Задания =>
1. Перепишите записи от строки с «Show the Updates page» до строки с «will [403, 1172].» включительно и поменяйте в них «Terminal» на «Console». Остальное оставьте без изменений.
2. Продолжите рассказ о партизанской бригаде «На запад» с места сразу после его последнего предложения.

Фрагмент текста =>
■ ■ ■ ■ ■

Идем на запад

Человек борется тем, за что держится, во что верит, тем и бьет.

Михаил Пришвин

Дверь распахнулась, и вместе с клубами студе­ного воздуха в избу стремительно вошел комбриг. Снимая полушубок, спросил:

— О чем задумался, Николай Михайлович?

— Да так. Вроде бы и ни о чем,— ответил я.

— Не годится,— усмехнулся комбриг.— В ново­годнюю ночь мечтать надо, не грех и пожелать чего- нибудь особенного.

— За желанием дело не станет. Оно имеется.

— Какое?

— Такое же, как и у тебя,— поскорее добраться до Синей.

— А ты угадал,— невесело ответил комбриг.

— Угадать легко. Спроси любого бойца — у всех одно в мыслях: скорей бы уж.

...Река Синяя. Совсем недавно попали мне на глаза строчки из стихотворения Владимира Туркина:

Может, воин шел с Чудо-озера,—

Речка взгляд его приморозила.

Дай ты силы мне, дай мне доблести,

Речка Синяя в Псковской области.

Вот к этой речке Синей и были обращены наши мысли в канун нового, 1942 года. Мы шли к ней и ночью и днем, добрых полмесяца. Только в отличие от воина с Чудо-озера двигались с противоположного направления. Пробирались глухими тропами. Про­бивались сквозь снежные заслоны. Обходили круп­ные фашистские гарнизоны. 31 декабря остановились на отдых в лесной деревушке Себежского района, граничившего с Латвией.

Мы — это небольшая бригада калининских парти­зан с символическим названием «На запад». И район боевых действий был нам определен самый запад- ный в Калининской области — Красногородский, Бригаде предстояло «обжить» его, оседлать дороги, ведущие в Латвию и к стратегически важной ком­муникации— Ленинградскому шоссе. В те дни вой­ска Ленинградского и Волховского фронтов вместе с моряками Краснознаменного Балтийского флота го­товили (мы тогда об этом, конечно, не знали) опе­рацию «Искра». Главным результатом ее, как изве­стно, стал прорыв блокады города Ленина, продол­жавшийся почти 900 дней.

■ ■ ■ ■ ■

[Записи из источника данных]
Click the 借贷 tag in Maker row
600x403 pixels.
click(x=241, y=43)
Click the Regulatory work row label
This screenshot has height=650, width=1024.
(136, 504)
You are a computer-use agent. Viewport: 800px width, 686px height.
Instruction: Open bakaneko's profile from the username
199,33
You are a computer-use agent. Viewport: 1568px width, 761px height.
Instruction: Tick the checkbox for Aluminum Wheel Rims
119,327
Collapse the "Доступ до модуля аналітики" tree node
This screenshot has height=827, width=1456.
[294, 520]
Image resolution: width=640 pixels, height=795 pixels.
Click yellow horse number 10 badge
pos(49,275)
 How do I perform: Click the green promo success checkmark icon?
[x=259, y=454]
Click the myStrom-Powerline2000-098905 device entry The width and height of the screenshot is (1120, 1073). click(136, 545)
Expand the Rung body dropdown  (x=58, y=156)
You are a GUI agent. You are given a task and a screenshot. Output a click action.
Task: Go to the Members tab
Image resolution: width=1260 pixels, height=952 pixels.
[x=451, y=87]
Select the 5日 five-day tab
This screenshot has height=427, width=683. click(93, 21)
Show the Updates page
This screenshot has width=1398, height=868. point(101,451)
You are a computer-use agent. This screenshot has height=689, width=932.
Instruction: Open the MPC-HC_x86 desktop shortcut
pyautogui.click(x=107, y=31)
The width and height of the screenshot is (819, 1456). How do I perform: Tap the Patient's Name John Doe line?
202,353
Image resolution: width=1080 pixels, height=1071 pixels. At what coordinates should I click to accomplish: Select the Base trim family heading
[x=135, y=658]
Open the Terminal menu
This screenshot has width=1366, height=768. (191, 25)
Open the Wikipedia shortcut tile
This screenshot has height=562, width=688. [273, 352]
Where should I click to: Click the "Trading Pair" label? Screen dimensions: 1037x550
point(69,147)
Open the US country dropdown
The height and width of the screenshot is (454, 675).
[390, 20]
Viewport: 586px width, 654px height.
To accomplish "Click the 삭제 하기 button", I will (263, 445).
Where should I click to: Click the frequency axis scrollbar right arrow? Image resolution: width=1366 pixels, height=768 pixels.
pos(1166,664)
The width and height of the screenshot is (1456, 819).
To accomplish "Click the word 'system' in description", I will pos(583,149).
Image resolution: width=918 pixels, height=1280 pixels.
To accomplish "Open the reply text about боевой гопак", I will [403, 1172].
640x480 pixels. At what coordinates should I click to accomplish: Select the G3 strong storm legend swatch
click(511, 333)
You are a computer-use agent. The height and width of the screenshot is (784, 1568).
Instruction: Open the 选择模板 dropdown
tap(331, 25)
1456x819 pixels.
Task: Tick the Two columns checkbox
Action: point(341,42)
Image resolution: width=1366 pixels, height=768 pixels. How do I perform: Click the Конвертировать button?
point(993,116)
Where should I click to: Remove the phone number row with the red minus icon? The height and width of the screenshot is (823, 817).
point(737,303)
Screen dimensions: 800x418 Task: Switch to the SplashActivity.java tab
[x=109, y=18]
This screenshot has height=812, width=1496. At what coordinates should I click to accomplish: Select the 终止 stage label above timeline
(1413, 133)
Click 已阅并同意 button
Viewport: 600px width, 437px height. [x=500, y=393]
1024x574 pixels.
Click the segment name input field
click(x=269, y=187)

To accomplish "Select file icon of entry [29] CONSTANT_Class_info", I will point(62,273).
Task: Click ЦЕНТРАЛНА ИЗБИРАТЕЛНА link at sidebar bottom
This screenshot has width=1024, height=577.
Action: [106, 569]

■ ■ ■ ■ ■

Результаты заданий =>
1.
Show the Updates page
This screenshot has width=1398, height=868. point(101,451)
You are a computer-use agent. This screenshot has height=689, width=932.
Instruction: Open the MPC-HC_x86 desktop shortcut
pyautogui.click(x=107, y=31)
The width and height of the screenshot is (819, 1456). How do I perform: Tap the Patient's Name John Doe line?
202,353
Image resolution: width=1080 pixels, height=1071 pixels. At what coordinates should I click to accomplish: Select the Base trim family heading
[x=135, y=658]
Open the Console menu
This screenshot has width=1366, height=768. (191, 25)
Open the Wikipedia shortcut tile
This screenshot has height=562, width=688. [273, 352]
Where should I click to: Click the "Trading Pair" label? Screen dimensions: 1037x550
point(69,147)
Open the US country dropdown
The height and width of the screenshot is (454, 675).
[390, 20]
Viewport: 586px width, 654px height.
To accomplish "Click the 삭제 하기 button", I will (263, 445).
Where should I click to: Click the frequency axis scrollbar right arrow? Image resolution: width=1366 pixels, height=768 pixels.
pos(1166,664)
The width and height of the screenshot is (1456, 819).
To accomplish "Click the word 'system' in description", I will pos(583,149).
Image resolution: width=918 pixels, height=1280 pixels.
To accomplish "Open the reply text about боевой гопак", I will [403, 1172].

2.
В этот успех внесли свой вклад и калининские партизаны. Они активизировали боевые действия, хотя и далеко от Ленинграда, зато у важнейших до­рог к нему. Глухой осенью 1942 года в тылах фа­шистских армий группы «Север» рейдировал 1-й корпус калининских партизан. Он нанес удары по коммуникациям и гарнизонам врага и вызвал к жиз­ни новые партизанские формирования. Тогда и ро­дилась наша бригада.

Основание бригаде положила небольшая группа энергичных и мужественных людей под командова­нием старшего лейтенанта коммуниста Михаила Ар­сентьевича Лебедева. Смело появлялись они в насе­ленных пунктах Идрицкого, Себежского и Невельско­го районов Калининской области, в белорусских де­ревнях. И везде находились добровольцы. Лебедев и его товарищи проводили и мобилизационную работу. Будучи уполномочены органами Советской власти, они призывали на военную службу тех, кто в силу различных обстоятельств не попал в Красную Армию в первые недели войны, а также выявляли красно­армейцев, отбившихся от своих частей при выходе из окружения. «Выполняем функции райвоенкома­тов»,— полушутя, полусерьезно говорил, Лебедев юному партизану-пулеметчику Вале Ершову, сопро­вождавшему его в таких походах.

В округе действовали каратели. В таких условиях уход в партизаны одного из членов семьи подвергал смертельной опасности всех оставшихся. И все же группа Лебедева медленно, но уверенно росла. У каж­дого, кто вливался в нее, был свой счет к оккупан­там, у некоторых уже и боевая строка в партизан­ской биографии.

...Шестнадцать лет исполнилось Вале Бусовой в 1941 году. Росла Валя без матери. Училась в школе. Бойкая, смышленая, до любой работы охочая. Радо­вался Николай Иванович, глядя на дочь. Не без гор­дости говорил соседям: «А Валюшка моя — что те парень. Ко всему руки доходят».

Гордилась и Валя отцом — честным, трудолюби­вым... И вот стоит она, прижав к себе маленького братишку, и страшной болью в сердце вонзается свист резиновых дубинок. Они градом сыплются на отца. «Где спрятано красноармейское оружие?» — кричит разъяренный гитлеровец... Смотрела Валя на отцовскую кровь, и в груди закипало неведомое рань­ше чувство. Имя ему было ненависть. Оно и опреде­лило дальнейшую жизнь девушки. Распространяла в родной деревне сброшенные с самолета советские ли­стовки, ходила по заданию разведчиков рейдирую­щего корпуса в село, где стояли фашистские гарни­зоны.

Вместе с подругой Зиной Плюсковой приняла Валя боевое крещение у озера Язно, где бойцы пар­тизанского корпуса вели упорный бой с полевыми войсками гитлеровцев. Бусова и Плюскова стали пер­выми партизанками в формируемой бригаде.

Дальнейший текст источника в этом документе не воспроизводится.